== SOURCE RECORDS ==
------
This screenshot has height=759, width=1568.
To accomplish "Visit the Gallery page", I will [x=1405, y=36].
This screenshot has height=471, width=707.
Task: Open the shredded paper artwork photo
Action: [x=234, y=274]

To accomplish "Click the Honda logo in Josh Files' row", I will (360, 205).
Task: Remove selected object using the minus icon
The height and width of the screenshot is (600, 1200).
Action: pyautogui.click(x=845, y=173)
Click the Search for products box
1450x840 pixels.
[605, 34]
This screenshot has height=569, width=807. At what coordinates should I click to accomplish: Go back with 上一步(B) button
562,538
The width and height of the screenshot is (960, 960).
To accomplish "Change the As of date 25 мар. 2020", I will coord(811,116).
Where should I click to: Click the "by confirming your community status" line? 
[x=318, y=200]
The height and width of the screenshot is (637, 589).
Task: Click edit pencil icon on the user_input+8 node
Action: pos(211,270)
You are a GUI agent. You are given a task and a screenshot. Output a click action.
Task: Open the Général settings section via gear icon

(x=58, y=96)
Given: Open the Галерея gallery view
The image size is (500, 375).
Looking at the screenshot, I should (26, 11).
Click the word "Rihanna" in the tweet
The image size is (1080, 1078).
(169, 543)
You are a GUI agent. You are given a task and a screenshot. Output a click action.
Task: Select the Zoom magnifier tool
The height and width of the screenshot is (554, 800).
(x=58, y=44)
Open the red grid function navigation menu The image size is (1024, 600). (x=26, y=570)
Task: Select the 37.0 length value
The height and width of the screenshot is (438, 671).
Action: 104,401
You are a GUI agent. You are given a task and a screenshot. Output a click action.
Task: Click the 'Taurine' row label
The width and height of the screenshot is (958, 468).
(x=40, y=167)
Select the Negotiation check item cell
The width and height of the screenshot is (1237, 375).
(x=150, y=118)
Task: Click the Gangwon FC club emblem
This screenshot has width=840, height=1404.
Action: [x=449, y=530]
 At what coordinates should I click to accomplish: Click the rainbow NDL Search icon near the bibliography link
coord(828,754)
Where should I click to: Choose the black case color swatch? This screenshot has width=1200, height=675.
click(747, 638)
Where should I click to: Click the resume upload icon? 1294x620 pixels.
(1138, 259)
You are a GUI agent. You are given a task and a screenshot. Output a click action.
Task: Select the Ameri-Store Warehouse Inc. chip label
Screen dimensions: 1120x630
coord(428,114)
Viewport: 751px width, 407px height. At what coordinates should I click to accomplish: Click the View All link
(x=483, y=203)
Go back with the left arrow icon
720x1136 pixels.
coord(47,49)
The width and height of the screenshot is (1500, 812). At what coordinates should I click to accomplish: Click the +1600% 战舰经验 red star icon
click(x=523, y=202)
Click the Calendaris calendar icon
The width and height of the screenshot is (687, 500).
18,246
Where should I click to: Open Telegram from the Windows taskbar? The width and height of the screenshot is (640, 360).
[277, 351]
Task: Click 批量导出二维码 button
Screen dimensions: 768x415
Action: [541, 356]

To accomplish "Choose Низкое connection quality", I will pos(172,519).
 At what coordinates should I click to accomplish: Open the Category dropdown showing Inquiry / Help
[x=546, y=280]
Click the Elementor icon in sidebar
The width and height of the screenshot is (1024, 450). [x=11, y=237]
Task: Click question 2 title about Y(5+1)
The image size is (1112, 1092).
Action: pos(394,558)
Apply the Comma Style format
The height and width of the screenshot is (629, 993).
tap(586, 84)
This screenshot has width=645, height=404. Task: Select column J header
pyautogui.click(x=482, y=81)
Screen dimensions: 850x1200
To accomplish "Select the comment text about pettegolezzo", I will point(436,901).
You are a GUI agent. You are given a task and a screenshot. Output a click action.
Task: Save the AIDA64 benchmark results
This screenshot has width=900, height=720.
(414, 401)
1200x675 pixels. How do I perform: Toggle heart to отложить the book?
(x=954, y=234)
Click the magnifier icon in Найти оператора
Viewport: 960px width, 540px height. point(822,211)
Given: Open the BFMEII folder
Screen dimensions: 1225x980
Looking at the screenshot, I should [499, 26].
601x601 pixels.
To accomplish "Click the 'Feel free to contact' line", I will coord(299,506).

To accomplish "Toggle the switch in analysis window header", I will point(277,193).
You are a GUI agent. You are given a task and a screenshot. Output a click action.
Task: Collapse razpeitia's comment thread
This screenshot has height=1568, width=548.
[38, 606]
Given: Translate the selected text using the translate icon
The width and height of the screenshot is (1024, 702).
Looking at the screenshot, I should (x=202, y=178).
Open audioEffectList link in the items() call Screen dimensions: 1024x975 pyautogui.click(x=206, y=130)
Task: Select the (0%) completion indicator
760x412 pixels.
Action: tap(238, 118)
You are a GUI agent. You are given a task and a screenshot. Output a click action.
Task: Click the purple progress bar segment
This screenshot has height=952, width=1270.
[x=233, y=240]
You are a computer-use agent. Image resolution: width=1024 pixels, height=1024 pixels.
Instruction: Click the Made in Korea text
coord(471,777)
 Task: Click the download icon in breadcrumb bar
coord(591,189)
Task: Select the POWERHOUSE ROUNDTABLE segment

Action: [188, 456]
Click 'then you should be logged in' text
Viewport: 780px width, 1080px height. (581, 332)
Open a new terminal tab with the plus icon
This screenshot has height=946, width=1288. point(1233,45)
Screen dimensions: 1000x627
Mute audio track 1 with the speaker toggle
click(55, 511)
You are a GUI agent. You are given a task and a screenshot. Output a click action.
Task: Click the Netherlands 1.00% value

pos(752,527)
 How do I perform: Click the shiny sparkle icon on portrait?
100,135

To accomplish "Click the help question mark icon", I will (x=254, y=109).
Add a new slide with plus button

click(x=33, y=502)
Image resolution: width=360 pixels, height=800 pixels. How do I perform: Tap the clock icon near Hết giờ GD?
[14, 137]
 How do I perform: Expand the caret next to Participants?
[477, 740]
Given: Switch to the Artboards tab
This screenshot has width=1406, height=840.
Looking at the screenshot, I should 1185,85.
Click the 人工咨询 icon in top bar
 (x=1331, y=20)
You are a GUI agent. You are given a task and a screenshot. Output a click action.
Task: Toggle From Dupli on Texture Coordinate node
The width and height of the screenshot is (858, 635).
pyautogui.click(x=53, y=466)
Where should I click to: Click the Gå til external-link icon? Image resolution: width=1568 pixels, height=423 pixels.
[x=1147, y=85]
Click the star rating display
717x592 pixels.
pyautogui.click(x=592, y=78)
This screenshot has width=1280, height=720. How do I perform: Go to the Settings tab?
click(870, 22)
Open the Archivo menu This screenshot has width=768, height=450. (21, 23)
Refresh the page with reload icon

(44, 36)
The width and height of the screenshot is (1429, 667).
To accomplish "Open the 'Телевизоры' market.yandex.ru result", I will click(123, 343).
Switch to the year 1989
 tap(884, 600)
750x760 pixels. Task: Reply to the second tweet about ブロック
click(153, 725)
------
== WORK TO COMPLETE ==
Copy the entire listing, keeping each line exactly as it is.

== WRITTEN SOLUTION ==
This screenshot has height=759, width=1568.
To accomplish "Visit the Gallery page", I will [x=1405, y=36].
This screenshot has height=471, width=707.
Task: Open the shredded paper artwork photo
Action: [x=234, y=274]

To accomplish "Click the Honda logo in Josh Files' row", I will (360, 205).
Task: Remove selected object using the minus icon
The height and width of the screenshot is (600, 1200).
Action: pyautogui.click(x=845, y=173)
Click the Search for products box
1450x840 pixels.
[605, 34]
This screenshot has height=569, width=807. At what coordinates should I click to accomplish: Go back with 上一步(B) button
562,538
The width and height of the screenshot is (960, 960).
To accomplish "Change the As of date 25 мар. 2020", I will coord(811,116).
Where should I click to: Click the "by confirming your community status" line? 
[x=318, y=200]
The height and width of the screenshot is (637, 589).
Task: Click edit pencil icon on the user_input+8 node
Action: pos(211,270)
You are a GUI agent. You are given a task and a screenshot. Output a click action.
Task: Open the Général settings section via gear icon

(x=58, y=96)
Given: Open the Галерея gallery view
The image size is (500, 375).
Looking at the screenshot, I should (26, 11).
Click the word "Rihanna" in the tweet
The image size is (1080, 1078).
(169, 543)
You are a GUI agent. You are given a task and a screenshot. Output a click action.
Task: Select the Zoom magnifier tool
The height and width of the screenshot is (554, 800).
(x=58, y=44)
Open the red grid function navigation menu The image size is (1024, 600). (x=26, y=570)
Task: Select the 37.0 length value
The height and width of the screenshot is (438, 671).
Action: 104,401
You are a GUI agent. You are given a task and a screenshot. Output a click action.
Task: Click the 'Taurine' row label
The width and height of the screenshot is (958, 468).
(x=40, y=167)
Select the Negotiation check item cell
The width and height of the screenshot is (1237, 375).
(x=150, y=118)
Task: Click the Gangwon FC club emblem
This screenshot has width=840, height=1404.
Action: [x=449, y=530]
 At what coordinates should I click to accomplish: Click the rainbow NDL Search icon near the bibliography link
coord(828,754)
Where should I click to: Choose the black case color swatch? This screenshot has width=1200, height=675.
click(747, 638)
Where should I click to: Click the resume upload icon? 1294x620 pixels.
(1138, 259)
You are a GUI agent. You are given a task and a screenshot. Output a click action.
Task: Select the Ameri-Store Warehouse Inc. chip label
Screen dimensions: 1120x630
coord(428,114)
Viewport: 751px width, 407px height. At what coordinates should I click to accomplish: Click the View All link
(x=483, y=203)
Go back with the left arrow icon
720x1136 pixels.
coord(47,49)
The width and height of the screenshot is (1500, 812). At what coordinates should I click to accomplish: Click the +1600% 战舰经验 red star icon
click(x=523, y=202)
Click the Calendaris calendar icon
The width and height of the screenshot is (687, 500).
18,246
Where should I click to: Open Telegram from the Windows taskbar? The width and height of the screenshot is (640, 360).
[277, 351]
Task: Click 批量导出二维码 button
Screen dimensions: 768x415
Action: [541, 356]

To accomplish "Choose Низкое connection quality", I will pos(172,519).
 At what coordinates should I click to accomplish: Open the Category dropdown showing Inquiry / Help
[x=546, y=280]
Click the Elementor icon in sidebar
The width and height of the screenshot is (1024, 450). [x=11, y=237]
Task: Click question 2 title about Y(5+1)
The image size is (1112, 1092).
Action: pos(394,558)
Apply the Comma Style format
The height and width of the screenshot is (629, 993).
tap(586, 84)
This screenshot has width=645, height=404. Task: Select column J header
pyautogui.click(x=482, y=81)
Screen dimensions: 850x1200
To accomplish "Select the comment text about pettegolezzo", I will point(436,901).
You are a GUI agent. You are given a task and a screenshot. Output a click action.
Task: Save the AIDA64 benchmark results
This screenshot has width=900, height=720.
(414, 401)
1200x675 pixels. How do I perform: Toggle heart to отложить the book?
(x=954, y=234)
Click the magnifier icon in Найти оператора
Viewport: 960px width, 540px height. point(822,211)
Given: Open the BFMEII folder
Screen dimensions: 1225x980
Looking at the screenshot, I should [499, 26].
601x601 pixels.
To accomplish "Click the 'Feel free to contact' line", I will coord(299,506).

To accomplish "Toggle the switch in analysis window header", I will point(277,193).
You are a GUI agent. You are given a task and a screenshot. Output a click action.
Task: Collapse razpeitia's comment thread
This screenshot has height=1568, width=548.
[38, 606]
Given: Translate the selected text using the translate icon
The width and height of the screenshot is (1024, 702).
Looking at the screenshot, I should (x=202, y=178).
Open audioEffectList link in the items() call Screen dimensions: 1024x975 pyautogui.click(x=206, y=130)
Task: Select the (0%) completion indicator
760x412 pixels.
Action: tap(238, 118)
You are a GUI agent. You are given a task and a screenshot. Output a click action.
Task: Click the purple progress bar segment
This screenshot has height=952, width=1270.
[x=233, y=240]
You are a computer-use agent. Image resolution: width=1024 pixels, height=1024 pixels.
Instruction: Click the Made in Korea text
coord(471,777)
 Task: Click the download icon in breadcrumb bar
coord(591,189)
Task: Select the POWERHOUSE ROUNDTABLE segment

Action: [188, 456]
Click 'then you should be logged in' text
Viewport: 780px width, 1080px height. (581, 332)
Open a new terminal tab with the plus icon
This screenshot has height=946, width=1288. point(1233,45)
Screen dimensions: 1000x627
Mute audio track 1 with the speaker toggle
click(55, 511)
You are a GUI agent. You are given a task and a screenshot. Output a click action.
Task: Click the Netherlands 1.00% value

pos(752,527)
 How do I perform: Click the shiny sparkle icon on portrait?
100,135

To accomplish "Click the help question mark icon", I will (x=254, y=109).
Add a new slide with plus button

click(x=33, y=502)
Image resolution: width=360 pixels, height=800 pixels. How do I perform: Tap the clock icon near Hết giờ GD?
[14, 137]
 How do I perform: Expand the caret next to Participants?
[477, 740]
Given: Switch to the Artboards tab
This screenshot has width=1406, height=840.
Looking at the screenshot, I should 1185,85.
Click the 人工咨询 icon in top bar
 (x=1331, y=20)
You are a GUI agent. You are given a task and a screenshot. Output a click action.
Task: Toggle From Dupli on Texture Coordinate node
The width and height of the screenshot is (858, 635).
pyautogui.click(x=53, y=466)
Where should I click to: Click the Gå til external-link icon? Image resolution: width=1568 pixels, height=423 pixels.
[x=1147, y=85]
Click the star rating display
717x592 pixels.
pyautogui.click(x=592, y=78)
This screenshot has width=1280, height=720. How do I perform: Go to the Settings tab?
click(870, 22)
Open the Archivo menu This screenshot has width=768, height=450. (21, 23)
Refresh the page with reload icon

(44, 36)
The width and height of the screenshot is (1429, 667).
To accomplish "Open the 'Телевизоры' market.yandex.ru result", I will click(123, 343).
Switch to the year 1989
 tap(884, 600)
750x760 pixels. Task: Reply to the second tweet about ブロック
click(153, 725)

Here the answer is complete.